This weekend brought with it the launch of London’s Night Tube. Many of you may well have been excited about this, and we were too, but you may also have felt anxious about travelling on the Tube late at night. We wanted to let you know that this feeling is normal and you are not alone.
Around 90% of women experience some form of harassment on a regular basis, and this does not stop on the Tube. In fact last year there were 1,961 incidents of different forms of sexual violence recorded on the Tube – a 41% increase from last year. Notably these reported incidents only brush upon the surface of the scale of what women, girls and non-binary people experience. This is because many marginalised people will never feel able to report their experience of sexual harassment due to the intersecting complexities that surround reporting. Simply put – reporting is often hard, overwhelming, stressful, and places the burden of responsibility on those who experience harassment.
Transport for London (TFL) has done a great job in trying to ensure women and girls feel safe when travelling on the Tube, and we were pleased to have witnessed British Transport Police (BTP) and TFL stick to their word in regards to increasing the police presence across the stations that were open for the Night Tube. That being said, we are also really aware that police visibility is not a real answer to the violence that women and girls experience on public transport – sexual harassment is a deeply engrained problem within our culture, and this cannot be solved by a criminal justice system that routinely fails women and girls.
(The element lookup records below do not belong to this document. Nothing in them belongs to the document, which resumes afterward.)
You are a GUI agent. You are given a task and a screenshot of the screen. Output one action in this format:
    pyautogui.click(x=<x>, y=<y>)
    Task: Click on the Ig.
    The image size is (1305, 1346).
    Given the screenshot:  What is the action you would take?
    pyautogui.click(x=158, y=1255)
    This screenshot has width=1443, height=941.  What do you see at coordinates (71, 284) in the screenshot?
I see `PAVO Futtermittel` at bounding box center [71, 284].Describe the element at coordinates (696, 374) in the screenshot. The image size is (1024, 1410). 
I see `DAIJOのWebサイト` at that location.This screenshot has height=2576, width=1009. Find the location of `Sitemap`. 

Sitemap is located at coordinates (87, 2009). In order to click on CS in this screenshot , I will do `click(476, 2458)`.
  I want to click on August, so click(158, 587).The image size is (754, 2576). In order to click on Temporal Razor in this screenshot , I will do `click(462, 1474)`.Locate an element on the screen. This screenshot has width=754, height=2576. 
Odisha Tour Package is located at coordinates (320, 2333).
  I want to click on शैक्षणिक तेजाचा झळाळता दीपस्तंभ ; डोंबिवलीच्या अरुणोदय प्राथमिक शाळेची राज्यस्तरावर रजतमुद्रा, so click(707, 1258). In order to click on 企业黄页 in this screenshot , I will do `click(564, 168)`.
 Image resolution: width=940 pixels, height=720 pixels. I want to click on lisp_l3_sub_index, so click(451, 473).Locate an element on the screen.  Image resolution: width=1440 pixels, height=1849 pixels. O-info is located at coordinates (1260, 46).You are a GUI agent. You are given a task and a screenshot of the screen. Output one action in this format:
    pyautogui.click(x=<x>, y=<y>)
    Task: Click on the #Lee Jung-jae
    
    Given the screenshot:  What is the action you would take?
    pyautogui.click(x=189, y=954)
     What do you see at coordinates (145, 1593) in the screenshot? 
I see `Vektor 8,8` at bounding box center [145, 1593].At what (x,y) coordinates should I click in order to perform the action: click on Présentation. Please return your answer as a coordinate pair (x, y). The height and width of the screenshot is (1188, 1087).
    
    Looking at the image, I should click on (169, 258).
An increase in police does not always make you feel safer, and it also cannot do this in all instances. This is especially true if you have had a bad experience with the police or if you are unable to say anything before, during, or after you experience harassment or violence.
Harassment and violence on public transport, especially on public transport at night, is likely to follow on from many experiences of aggressive sexual advances, groping, being followed, or any number of violence intrusions while trying to enjoy a night out. As a person experiencing harassment you may feel like someone is invading your space. You might feel like someone is saying things that are not ok. You may feel powerless, exhausted or frustrated. You may also feel silenced and like no one will step in. The most important thing to remember is that if you feel like someone is making you uncomfortable then that is something they are choosing to do – they are not flattering you or complimenting you and you are not misunderstanding them. They are consciously making a choice to harass or assault you. And that is not ok.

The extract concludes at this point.